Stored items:
• • • • •
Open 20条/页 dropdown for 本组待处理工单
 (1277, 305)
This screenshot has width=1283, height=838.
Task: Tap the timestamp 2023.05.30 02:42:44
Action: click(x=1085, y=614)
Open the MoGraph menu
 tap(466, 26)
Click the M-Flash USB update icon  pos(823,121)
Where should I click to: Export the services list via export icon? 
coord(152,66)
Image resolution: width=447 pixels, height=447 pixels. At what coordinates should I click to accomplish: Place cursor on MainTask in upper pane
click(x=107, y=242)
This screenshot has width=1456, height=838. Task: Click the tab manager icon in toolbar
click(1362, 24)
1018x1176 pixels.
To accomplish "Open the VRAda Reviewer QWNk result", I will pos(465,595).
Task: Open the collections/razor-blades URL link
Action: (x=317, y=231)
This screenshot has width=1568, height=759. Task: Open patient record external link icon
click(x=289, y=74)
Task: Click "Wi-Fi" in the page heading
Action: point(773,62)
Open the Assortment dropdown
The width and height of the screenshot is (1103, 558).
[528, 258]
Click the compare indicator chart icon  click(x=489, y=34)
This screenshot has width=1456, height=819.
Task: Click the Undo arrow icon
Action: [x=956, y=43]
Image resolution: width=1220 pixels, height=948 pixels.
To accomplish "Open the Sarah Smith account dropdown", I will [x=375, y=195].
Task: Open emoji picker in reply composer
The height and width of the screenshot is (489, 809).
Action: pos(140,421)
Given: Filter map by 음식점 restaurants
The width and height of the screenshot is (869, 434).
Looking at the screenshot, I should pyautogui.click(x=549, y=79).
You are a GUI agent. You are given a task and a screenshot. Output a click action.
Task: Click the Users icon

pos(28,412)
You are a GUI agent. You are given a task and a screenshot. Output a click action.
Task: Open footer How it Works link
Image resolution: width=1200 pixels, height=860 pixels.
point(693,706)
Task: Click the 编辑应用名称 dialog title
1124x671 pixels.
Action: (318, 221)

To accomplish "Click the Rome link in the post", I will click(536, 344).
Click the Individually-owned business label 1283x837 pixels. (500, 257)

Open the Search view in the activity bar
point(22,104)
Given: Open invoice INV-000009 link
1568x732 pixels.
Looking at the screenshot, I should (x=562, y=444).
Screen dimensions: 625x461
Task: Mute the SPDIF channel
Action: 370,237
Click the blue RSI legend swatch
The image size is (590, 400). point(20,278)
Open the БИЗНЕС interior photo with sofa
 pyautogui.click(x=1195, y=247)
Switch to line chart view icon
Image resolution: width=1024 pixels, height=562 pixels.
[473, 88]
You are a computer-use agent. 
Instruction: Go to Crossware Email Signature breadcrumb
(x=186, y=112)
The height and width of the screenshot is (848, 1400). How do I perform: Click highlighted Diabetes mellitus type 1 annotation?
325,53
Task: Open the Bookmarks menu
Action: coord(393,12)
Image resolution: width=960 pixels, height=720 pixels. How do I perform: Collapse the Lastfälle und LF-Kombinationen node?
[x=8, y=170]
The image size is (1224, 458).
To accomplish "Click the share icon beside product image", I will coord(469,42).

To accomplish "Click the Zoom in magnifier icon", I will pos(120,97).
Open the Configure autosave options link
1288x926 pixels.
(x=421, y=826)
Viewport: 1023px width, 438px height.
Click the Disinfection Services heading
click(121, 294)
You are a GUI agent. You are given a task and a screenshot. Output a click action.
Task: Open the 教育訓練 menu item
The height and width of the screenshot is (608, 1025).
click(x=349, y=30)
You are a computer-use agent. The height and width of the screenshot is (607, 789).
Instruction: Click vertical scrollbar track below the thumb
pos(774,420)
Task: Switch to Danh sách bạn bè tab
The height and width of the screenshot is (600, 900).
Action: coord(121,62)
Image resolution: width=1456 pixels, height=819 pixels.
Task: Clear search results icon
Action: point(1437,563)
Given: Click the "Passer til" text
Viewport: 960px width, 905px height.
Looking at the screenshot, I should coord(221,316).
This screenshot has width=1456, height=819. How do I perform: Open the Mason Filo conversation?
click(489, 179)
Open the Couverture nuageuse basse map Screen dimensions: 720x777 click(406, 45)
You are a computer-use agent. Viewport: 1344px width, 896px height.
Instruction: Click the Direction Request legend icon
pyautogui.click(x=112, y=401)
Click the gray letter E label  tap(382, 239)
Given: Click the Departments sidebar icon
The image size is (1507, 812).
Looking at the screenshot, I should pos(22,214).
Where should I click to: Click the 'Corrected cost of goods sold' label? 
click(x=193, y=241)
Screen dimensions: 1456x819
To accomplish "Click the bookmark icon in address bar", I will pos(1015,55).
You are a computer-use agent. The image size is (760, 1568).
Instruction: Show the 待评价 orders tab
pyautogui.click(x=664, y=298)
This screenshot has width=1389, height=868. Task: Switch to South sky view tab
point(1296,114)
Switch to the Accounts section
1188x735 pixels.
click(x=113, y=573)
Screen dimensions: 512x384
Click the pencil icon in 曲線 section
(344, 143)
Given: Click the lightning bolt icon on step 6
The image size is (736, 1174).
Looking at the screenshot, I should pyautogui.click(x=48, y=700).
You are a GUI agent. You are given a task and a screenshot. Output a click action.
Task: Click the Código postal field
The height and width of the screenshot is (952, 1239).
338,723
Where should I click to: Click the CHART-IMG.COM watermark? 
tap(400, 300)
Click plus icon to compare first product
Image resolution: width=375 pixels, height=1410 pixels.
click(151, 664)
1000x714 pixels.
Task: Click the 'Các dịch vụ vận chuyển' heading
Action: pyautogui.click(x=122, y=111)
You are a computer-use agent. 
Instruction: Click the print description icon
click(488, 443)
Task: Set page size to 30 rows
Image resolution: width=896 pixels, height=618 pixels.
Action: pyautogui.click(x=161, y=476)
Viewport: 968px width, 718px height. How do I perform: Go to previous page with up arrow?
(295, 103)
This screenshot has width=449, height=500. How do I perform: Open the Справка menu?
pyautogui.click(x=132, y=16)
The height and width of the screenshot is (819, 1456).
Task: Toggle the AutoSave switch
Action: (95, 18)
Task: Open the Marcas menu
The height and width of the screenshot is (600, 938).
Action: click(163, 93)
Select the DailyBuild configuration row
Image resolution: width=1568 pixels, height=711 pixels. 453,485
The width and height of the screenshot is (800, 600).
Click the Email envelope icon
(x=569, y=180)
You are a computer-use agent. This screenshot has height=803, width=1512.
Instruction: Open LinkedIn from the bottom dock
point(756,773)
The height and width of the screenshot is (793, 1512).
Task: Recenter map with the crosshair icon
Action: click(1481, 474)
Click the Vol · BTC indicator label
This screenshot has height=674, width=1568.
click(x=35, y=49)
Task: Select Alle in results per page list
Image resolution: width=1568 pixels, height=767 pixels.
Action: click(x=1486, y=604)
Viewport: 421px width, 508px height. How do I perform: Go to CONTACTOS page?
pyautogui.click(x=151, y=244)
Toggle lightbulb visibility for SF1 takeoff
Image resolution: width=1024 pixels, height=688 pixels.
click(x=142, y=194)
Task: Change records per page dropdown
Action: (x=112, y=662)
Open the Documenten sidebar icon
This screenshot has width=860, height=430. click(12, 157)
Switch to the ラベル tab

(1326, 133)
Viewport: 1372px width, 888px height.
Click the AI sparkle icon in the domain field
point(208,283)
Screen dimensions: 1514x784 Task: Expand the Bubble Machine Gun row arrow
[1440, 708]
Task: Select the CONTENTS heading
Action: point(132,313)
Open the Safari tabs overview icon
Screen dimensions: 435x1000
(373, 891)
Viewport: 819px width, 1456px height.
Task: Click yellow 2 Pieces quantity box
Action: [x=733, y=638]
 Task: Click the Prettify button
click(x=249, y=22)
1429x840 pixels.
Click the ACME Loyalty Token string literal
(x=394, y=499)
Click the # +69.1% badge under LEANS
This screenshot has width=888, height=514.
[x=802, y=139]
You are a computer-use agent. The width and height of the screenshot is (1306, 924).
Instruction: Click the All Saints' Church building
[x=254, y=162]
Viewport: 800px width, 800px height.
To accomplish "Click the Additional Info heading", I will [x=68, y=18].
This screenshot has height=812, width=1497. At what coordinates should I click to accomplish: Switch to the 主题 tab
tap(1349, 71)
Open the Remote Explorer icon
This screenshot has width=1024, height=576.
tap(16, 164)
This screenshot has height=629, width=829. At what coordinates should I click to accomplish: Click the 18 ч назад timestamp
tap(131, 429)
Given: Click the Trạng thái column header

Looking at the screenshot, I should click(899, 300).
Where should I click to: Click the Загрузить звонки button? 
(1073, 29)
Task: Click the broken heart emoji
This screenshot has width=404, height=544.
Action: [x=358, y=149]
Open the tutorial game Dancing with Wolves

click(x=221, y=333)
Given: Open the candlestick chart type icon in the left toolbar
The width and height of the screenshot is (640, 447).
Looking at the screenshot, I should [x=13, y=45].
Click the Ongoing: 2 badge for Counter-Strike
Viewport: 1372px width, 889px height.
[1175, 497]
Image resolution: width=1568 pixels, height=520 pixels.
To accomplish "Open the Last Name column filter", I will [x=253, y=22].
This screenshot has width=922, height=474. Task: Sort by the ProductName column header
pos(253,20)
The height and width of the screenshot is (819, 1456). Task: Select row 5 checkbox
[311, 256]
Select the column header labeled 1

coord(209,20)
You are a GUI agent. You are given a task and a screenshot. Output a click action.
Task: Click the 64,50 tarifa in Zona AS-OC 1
• • • • •
What is needed >> Repeat the entries above word for word, starting at the very beginning and ending with the line that contains "Click the M-Flash", with both ends included.

Solved exercise >>
Open 20条/页 dropdown for 本组待处理工单
 (1277, 305)
This screenshot has width=1283, height=838.
Task: Tap the timestamp 2023.05.30 02:42:44
Action: click(x=1085, y=614)
Open the MoGraph menu
 tap(466, 26)
Click the M-Flash USB update icon  pos(823,121)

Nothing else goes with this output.